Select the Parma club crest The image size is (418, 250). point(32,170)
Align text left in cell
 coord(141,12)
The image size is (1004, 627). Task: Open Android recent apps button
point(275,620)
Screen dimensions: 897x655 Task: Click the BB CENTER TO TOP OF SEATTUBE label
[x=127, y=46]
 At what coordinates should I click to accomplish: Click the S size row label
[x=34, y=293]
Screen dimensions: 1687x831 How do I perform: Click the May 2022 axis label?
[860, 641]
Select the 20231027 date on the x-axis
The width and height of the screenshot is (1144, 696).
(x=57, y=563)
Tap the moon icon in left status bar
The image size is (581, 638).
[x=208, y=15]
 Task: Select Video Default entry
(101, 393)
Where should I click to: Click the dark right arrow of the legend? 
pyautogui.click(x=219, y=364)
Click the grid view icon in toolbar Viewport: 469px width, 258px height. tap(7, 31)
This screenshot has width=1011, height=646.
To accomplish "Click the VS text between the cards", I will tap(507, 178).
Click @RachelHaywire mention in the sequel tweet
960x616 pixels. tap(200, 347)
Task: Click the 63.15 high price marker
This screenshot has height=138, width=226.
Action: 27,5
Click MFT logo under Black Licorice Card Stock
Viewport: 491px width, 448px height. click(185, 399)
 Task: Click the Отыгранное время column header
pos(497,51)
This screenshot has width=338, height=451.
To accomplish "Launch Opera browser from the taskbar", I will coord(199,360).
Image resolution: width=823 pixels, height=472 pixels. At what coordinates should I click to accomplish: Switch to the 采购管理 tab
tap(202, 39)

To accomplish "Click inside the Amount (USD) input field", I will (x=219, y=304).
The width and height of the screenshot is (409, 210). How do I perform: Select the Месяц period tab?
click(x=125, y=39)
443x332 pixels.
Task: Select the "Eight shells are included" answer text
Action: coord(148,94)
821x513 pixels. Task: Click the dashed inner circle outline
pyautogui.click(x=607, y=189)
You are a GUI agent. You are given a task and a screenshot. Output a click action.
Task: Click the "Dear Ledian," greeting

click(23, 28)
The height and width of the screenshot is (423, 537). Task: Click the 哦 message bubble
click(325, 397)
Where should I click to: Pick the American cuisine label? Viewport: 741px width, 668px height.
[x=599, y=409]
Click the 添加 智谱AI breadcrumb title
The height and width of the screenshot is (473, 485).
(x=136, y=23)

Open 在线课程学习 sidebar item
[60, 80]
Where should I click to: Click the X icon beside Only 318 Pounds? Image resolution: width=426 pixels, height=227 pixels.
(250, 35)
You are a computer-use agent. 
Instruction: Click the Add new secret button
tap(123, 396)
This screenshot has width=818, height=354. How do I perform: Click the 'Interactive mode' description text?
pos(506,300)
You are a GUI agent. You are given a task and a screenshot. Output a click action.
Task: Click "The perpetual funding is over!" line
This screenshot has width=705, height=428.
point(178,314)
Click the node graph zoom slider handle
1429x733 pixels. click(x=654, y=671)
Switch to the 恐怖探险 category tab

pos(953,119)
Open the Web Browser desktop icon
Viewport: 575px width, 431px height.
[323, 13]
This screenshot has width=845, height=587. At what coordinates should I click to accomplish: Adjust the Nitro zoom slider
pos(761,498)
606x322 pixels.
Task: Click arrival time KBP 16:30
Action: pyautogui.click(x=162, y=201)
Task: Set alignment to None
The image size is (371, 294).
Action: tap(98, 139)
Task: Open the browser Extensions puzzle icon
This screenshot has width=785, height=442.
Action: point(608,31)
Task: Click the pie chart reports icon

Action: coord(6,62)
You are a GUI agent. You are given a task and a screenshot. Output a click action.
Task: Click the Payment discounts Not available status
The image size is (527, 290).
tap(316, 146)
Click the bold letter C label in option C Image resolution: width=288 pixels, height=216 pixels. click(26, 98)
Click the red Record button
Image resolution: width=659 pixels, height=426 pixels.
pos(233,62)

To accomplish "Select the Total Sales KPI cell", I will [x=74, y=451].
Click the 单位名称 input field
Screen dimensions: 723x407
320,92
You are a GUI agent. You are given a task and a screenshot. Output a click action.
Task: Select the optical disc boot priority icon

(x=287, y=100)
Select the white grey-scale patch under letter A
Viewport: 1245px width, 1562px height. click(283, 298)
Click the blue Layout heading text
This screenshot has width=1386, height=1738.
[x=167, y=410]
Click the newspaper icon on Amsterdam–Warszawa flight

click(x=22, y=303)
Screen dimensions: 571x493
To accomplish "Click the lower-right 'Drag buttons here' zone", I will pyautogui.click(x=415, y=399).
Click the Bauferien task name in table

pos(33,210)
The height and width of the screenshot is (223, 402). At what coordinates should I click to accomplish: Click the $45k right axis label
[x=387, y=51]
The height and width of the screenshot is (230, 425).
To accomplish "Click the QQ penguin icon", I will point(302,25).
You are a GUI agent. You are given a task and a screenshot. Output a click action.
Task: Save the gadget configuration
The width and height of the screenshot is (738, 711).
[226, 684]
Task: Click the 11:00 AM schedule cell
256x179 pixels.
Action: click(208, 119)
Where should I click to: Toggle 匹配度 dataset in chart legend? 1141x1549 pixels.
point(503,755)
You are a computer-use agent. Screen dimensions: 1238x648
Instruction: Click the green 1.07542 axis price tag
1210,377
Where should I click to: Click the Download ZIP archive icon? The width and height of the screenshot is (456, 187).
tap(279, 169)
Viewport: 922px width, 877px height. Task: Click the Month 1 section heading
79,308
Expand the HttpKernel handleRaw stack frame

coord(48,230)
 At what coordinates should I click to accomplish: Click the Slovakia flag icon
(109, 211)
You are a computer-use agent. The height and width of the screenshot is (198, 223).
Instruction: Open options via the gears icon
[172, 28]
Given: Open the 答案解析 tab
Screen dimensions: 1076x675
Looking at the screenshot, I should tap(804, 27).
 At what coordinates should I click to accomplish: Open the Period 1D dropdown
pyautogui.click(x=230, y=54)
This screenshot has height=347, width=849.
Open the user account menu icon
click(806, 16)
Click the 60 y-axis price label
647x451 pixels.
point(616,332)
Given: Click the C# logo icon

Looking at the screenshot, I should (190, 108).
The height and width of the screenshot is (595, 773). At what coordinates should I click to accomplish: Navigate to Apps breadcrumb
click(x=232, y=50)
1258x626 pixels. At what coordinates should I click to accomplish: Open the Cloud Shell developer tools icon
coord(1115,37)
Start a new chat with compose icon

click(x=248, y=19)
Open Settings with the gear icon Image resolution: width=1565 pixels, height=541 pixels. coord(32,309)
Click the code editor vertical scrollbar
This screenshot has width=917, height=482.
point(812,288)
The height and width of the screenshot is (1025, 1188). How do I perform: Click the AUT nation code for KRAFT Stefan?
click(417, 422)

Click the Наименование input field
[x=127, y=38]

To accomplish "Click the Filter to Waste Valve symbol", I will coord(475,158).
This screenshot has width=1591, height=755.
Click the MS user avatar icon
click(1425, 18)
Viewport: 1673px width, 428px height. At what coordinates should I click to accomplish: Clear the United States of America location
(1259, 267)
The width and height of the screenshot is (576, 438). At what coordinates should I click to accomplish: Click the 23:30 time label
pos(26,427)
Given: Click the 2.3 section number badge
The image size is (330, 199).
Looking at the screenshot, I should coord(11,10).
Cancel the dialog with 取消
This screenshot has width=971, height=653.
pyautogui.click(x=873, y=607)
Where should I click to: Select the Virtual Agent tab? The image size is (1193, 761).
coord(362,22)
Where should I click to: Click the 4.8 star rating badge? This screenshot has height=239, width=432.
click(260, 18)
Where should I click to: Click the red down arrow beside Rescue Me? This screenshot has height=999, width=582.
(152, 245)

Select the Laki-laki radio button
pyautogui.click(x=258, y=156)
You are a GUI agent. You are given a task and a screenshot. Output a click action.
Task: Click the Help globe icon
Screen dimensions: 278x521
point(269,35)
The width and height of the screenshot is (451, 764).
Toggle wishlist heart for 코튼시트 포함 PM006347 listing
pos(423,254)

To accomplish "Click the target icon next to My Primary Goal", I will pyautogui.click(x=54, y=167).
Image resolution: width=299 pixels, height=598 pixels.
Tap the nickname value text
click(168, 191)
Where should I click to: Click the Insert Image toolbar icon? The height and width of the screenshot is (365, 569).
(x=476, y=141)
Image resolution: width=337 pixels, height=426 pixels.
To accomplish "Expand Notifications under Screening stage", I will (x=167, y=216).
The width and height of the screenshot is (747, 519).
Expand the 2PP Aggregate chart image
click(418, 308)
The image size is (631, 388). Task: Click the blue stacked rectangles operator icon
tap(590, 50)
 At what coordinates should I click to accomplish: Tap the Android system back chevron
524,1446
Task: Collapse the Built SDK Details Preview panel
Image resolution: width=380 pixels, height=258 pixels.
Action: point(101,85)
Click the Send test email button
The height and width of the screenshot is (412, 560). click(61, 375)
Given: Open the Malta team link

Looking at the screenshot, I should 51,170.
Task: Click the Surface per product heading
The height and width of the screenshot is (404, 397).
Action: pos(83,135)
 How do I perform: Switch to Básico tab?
════════
▶ _Exercise objective_:
Where a line of the listing contains the word "will", it counts toward the total; say how many lines that makes, giving the number alone.

▶ _Result of this task_:
9